◆ REQUIRED WORK ◆
Look below for lines that hold the string "marker" and copy each one.

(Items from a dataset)

━━━━━━━━

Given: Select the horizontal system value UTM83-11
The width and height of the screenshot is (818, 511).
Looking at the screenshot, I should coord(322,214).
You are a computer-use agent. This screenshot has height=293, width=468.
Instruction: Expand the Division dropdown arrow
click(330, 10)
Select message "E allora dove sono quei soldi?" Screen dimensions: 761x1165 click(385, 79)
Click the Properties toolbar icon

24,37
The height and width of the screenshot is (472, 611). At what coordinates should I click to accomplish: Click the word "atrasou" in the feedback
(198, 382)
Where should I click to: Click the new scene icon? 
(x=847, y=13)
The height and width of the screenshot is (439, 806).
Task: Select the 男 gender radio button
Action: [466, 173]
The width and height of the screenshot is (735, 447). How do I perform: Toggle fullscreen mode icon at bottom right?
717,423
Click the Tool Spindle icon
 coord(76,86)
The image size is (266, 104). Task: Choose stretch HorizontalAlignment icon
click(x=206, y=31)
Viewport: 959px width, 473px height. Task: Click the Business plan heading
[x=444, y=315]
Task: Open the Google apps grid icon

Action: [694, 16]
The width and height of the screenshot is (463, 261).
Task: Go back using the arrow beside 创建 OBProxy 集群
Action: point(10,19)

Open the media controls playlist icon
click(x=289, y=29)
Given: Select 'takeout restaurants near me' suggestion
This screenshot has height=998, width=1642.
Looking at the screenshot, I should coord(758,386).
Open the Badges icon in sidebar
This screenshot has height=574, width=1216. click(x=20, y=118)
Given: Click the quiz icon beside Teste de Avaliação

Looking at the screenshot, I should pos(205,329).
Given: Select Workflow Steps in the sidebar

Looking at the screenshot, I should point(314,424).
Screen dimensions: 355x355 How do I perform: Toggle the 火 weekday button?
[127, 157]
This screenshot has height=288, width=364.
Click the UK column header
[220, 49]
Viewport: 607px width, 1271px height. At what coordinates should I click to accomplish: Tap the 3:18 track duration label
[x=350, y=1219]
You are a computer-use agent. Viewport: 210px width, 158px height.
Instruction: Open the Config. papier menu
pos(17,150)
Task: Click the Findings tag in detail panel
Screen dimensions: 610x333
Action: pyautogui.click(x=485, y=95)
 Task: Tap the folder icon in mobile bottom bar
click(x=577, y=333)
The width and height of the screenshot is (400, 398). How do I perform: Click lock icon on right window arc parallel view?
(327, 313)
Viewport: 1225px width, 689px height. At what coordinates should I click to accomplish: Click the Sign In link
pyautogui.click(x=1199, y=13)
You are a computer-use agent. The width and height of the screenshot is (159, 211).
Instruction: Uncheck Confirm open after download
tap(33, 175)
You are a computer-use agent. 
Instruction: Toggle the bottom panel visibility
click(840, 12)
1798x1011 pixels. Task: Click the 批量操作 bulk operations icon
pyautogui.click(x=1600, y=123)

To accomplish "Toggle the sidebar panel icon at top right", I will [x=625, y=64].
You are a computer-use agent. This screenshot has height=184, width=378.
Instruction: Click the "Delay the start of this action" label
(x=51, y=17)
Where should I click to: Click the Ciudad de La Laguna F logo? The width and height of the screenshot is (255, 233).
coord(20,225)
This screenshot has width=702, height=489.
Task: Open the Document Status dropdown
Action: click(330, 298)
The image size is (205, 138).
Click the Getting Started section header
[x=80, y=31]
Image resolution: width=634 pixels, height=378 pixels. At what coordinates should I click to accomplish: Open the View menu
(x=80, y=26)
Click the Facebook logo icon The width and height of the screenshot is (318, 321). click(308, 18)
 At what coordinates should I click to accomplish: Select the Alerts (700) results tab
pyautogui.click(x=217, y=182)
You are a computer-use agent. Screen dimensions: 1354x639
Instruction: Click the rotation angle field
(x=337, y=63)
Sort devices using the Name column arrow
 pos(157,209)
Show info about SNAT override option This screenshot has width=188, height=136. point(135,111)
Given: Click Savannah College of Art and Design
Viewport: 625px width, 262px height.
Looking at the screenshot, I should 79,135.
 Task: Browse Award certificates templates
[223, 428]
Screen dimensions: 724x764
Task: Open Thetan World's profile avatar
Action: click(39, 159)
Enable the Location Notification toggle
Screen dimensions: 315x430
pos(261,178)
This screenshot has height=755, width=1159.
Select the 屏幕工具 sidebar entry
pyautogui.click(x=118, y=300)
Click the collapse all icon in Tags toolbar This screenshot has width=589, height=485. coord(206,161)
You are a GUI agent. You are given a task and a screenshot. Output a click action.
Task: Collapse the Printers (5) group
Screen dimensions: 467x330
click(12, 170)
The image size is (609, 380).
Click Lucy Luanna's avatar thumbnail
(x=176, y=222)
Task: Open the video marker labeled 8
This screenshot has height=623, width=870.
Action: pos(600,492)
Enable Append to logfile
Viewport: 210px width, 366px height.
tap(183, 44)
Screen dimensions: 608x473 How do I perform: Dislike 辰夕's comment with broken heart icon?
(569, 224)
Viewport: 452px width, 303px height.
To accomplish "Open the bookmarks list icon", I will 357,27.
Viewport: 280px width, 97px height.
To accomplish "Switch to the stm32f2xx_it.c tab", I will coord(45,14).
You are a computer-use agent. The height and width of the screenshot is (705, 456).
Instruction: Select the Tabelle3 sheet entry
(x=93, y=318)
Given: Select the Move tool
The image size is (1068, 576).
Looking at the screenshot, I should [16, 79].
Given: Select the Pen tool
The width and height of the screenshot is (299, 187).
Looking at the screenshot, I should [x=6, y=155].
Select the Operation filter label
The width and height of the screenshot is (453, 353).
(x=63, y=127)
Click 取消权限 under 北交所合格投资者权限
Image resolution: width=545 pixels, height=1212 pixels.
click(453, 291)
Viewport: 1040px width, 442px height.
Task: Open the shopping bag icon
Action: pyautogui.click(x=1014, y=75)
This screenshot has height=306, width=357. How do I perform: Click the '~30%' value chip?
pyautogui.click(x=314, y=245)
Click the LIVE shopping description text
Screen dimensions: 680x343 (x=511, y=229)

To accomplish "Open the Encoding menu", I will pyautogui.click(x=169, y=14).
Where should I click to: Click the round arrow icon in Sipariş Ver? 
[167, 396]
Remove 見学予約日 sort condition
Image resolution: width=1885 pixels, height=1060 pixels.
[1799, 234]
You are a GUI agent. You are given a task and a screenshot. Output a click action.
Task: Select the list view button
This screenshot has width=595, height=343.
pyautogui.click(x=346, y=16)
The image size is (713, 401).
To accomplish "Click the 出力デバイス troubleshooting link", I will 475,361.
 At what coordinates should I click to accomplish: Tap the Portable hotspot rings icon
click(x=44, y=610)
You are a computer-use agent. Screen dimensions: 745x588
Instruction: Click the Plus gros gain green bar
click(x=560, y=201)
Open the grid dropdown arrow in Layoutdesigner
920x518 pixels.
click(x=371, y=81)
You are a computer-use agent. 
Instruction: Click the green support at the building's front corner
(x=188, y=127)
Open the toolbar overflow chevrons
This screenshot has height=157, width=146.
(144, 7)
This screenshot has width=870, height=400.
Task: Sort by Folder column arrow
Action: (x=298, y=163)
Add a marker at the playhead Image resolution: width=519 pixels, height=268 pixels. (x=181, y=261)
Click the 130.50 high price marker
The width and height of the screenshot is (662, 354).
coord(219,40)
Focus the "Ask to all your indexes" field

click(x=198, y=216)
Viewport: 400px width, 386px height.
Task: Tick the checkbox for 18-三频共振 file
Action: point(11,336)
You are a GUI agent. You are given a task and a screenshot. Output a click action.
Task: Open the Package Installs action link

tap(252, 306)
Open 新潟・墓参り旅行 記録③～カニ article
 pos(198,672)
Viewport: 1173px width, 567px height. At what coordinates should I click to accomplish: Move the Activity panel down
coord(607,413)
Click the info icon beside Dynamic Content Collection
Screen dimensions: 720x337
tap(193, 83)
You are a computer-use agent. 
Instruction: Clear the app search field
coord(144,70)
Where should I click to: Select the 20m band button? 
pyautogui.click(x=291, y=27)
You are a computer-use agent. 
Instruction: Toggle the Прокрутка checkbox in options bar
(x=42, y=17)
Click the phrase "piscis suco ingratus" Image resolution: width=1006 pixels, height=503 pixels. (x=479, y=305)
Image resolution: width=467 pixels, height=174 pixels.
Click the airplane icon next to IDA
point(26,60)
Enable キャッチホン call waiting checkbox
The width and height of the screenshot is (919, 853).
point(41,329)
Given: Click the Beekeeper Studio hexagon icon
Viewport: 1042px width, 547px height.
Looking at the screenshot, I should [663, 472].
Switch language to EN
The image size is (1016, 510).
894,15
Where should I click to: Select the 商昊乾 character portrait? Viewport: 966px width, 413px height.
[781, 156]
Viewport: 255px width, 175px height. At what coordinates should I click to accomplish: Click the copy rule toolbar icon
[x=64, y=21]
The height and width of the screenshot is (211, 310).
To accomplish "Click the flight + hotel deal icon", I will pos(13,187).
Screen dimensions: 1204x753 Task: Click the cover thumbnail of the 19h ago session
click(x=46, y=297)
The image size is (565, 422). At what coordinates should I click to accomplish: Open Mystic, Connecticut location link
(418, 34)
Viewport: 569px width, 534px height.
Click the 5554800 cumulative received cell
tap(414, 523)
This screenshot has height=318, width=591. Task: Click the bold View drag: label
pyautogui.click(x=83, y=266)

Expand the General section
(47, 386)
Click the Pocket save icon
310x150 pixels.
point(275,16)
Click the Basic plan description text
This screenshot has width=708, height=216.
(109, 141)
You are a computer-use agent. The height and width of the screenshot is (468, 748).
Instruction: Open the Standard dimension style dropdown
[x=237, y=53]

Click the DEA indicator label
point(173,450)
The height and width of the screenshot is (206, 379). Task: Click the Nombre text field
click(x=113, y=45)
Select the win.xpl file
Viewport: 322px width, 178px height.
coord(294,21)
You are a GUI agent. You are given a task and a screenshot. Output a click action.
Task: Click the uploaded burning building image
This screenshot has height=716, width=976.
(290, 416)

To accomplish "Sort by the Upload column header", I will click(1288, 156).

━━━━━━━━

◆ RESULT FOR THIS TASK ◆
Task: Open the video marker labeled 8
Add a marker at the playhead Image resolution: width=519 pixels, height=268 pixels. (x=181, y=261)
Click the 130.50 high price marker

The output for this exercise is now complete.